EXCERPT TO READ
INTERVIEWER: A winner you certainly had—for though Eric dived for the ball he had no chance to get it. So with your repeated wins over Eric in these Closed Championships—he’s not won the title now for five years—it seems, regardless of his international success, you have some advantage over him. Would you care to make a final comment on that?

DANNY: Let’s just say that I know how to play Eric as well as anyone in the world. And that I respect him tremendously…but I don’t fear him.”

Interview with Runner-up Eric Boggan

            “INTERVIEWER: Well, Eric, the snow’s falling, the trees are bare. All is black and white. Your plane for Germany leaves this afternoon…

            ERIC: Yeah, Tim.

            INTERVIEWER: Why did you want to play a 2/3 final? Was it—I remember you made this point in your U.S. Open interview this summer—because you were used to playing such matches?

            ERIC: I was injured. I’d eventually pulled a muscle towards the end of my match with Scott. However, even as I went on to play Brian and Ricky, Houshang, Dr. Bauer, others were nice to me, tried to help me, and after a Ben-Gay rub I came on to play Danny. It was only practical to play 2/3. As it turned out, the injury didn’t bother me at all.

            INTERVIEWER: How about the new round robin format? Did that bother you?

            ERIC: Yeah, it was an up and down format, not only for me but for other players—sometimes you felt like playing, sometimes you didn’t. The Brandon Olson who had me 15-12 in the third was not the Brandon Olson who finished 12th. Fourteen matches for the National Championship was just too much.

            INTERVIEWER: You were tired?

            ERIC: Yeah, I WAS tired—physically and mentally. And I’m the type of player who when he overplays is in trouble. If I lose a little in my game, in my desire to play, I lose a lot.

            INTERVIEWER: The player-spectators really liked all those rounds of matches though. In single elimination, even with very careful scheduling and day-long, four feature-table matches from the 16th’s on, the ambiance wouldn’t have been the same. The action for the player-spectators, considering that in the past so many hadn’t stayed the extra days to see the Team Trials, was unprecedented.

PROVIDED RECORDS
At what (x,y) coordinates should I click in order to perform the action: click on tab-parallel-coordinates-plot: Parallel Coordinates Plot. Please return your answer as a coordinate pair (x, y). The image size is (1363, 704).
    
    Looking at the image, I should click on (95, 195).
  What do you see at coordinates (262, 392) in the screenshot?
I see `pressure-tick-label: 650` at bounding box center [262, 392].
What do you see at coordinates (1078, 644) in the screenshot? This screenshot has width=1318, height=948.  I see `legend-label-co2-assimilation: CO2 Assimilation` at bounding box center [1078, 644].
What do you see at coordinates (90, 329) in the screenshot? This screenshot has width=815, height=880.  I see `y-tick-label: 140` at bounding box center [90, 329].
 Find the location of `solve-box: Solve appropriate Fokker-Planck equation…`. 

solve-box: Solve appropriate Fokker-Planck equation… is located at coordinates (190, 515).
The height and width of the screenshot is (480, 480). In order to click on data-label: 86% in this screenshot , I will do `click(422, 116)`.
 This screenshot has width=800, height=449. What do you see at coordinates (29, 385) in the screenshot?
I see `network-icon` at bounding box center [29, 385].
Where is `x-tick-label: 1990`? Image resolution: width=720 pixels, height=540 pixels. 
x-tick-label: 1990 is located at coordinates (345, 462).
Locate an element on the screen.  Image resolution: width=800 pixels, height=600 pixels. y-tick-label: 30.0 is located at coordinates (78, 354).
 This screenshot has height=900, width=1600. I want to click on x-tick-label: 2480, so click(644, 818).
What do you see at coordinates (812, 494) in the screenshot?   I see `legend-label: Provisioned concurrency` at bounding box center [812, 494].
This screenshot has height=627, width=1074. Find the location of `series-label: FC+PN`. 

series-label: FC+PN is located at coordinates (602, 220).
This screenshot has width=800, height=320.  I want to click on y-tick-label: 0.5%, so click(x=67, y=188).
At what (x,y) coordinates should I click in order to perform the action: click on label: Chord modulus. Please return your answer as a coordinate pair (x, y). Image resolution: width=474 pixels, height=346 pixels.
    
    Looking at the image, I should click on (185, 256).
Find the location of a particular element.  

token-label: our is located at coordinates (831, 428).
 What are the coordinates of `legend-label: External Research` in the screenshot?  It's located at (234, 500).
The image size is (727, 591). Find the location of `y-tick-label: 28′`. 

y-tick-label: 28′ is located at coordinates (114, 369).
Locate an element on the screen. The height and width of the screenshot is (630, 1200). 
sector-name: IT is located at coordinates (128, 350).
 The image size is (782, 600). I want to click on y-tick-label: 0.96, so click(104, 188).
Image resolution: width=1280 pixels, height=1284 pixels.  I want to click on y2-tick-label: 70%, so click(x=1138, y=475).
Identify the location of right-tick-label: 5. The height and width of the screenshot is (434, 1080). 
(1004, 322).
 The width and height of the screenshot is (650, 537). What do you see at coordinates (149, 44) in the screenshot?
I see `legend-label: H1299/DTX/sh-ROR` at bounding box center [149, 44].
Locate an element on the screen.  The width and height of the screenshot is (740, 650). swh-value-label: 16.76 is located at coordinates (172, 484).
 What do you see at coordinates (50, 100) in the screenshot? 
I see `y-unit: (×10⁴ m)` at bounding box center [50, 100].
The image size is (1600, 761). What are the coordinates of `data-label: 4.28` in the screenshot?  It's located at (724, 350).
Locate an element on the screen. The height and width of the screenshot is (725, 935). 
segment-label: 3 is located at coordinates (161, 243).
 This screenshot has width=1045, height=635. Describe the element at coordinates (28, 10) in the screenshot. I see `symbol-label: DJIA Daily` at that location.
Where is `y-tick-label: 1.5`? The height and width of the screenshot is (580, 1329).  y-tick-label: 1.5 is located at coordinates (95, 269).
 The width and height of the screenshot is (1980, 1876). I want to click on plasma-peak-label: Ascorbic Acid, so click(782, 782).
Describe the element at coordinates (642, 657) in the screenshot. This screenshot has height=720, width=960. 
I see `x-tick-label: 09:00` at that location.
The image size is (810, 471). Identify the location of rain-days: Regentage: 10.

DIRECTIVE 1
Answer these questions about the championship interviews:
(a) For how many years has Eric not won the title, according to the interviewer's question to Danny?
(b) To which country is Eric's plane flying?
(c) How many matches for the National Championship did Eric call too much?
DIRECTIVE 2
Write the next part of the championship interviews, picking up after the interviewer's last remark about the player-spectators.
The records come from a different source than the championship interviews.

FINAL ANSWER 1
(a) Five years
(b) Germany
(c) Fourteen

FINAL ANSWER 2
            ERIC: Well, I don’t think the old format of the four-day Championships followed by three more days of Trials was good either. It’s just too much. Maybe, especially since the Selection Committee is now able to pick two of the players of a four or five-man U.S. Team, there should be not one but two six-man round robins with a crisscross semi’s followed by a natural final. After all, for five straight years, the U.S. Team has been pretty predictable anyway—with Danny, Ricky, Scott, me, and one other player prevailing. Of course I didn’t have to play in the Under 21’s or the Men’s Doubles, but, as Sean thought (and paid a price), money ($300 in my case) and titles were at stake. And though Scott opted out of two events that he was afraid might tire him, he didn’t win the Men’s.

            INTERVIEWER: So your point is that in a major Championship the players ought to have a format that will encourage them to play consistently at their best—and this the audience would appreciate too as producing any number of fine matches. Why, by the way, at the start of your final with Danny, did you ask the umpire to address the audience?

            ERIC: Because the court had been closed up, and some people were rowdy, were bothering me, and I didn’t want to be distracted by them.

            INTERVIEWER: But surely by this time you’ve played before all types of audiences. Consider the ones in your recent seven-city tour of Germany who (“Yankees Raus!”) wanted all Yankees to go home. At 21-all in that crucial second game, after you’d gotten the ad and had cradled that possibly game-winning forehand off, you stopped play and yelled “Shut up!” to someone. Was that good?

            ERIC: I don’t know whether it was good or bad—I resist analysis of that kind. I thought some guy in the audience was out of line, and instinctively I reacted. I trust my instincts. I think that’s in part why I’m a good player. I trust myself. Not clichés. But I’m more aware of the crowds around me now. It used to be I didn’t give a shit, I’d just play. But this U.S. audience in Vegas was more informal, more sweat-suit casual than I’m used to playing before in Europe where the more formal audience makes the match itself more important.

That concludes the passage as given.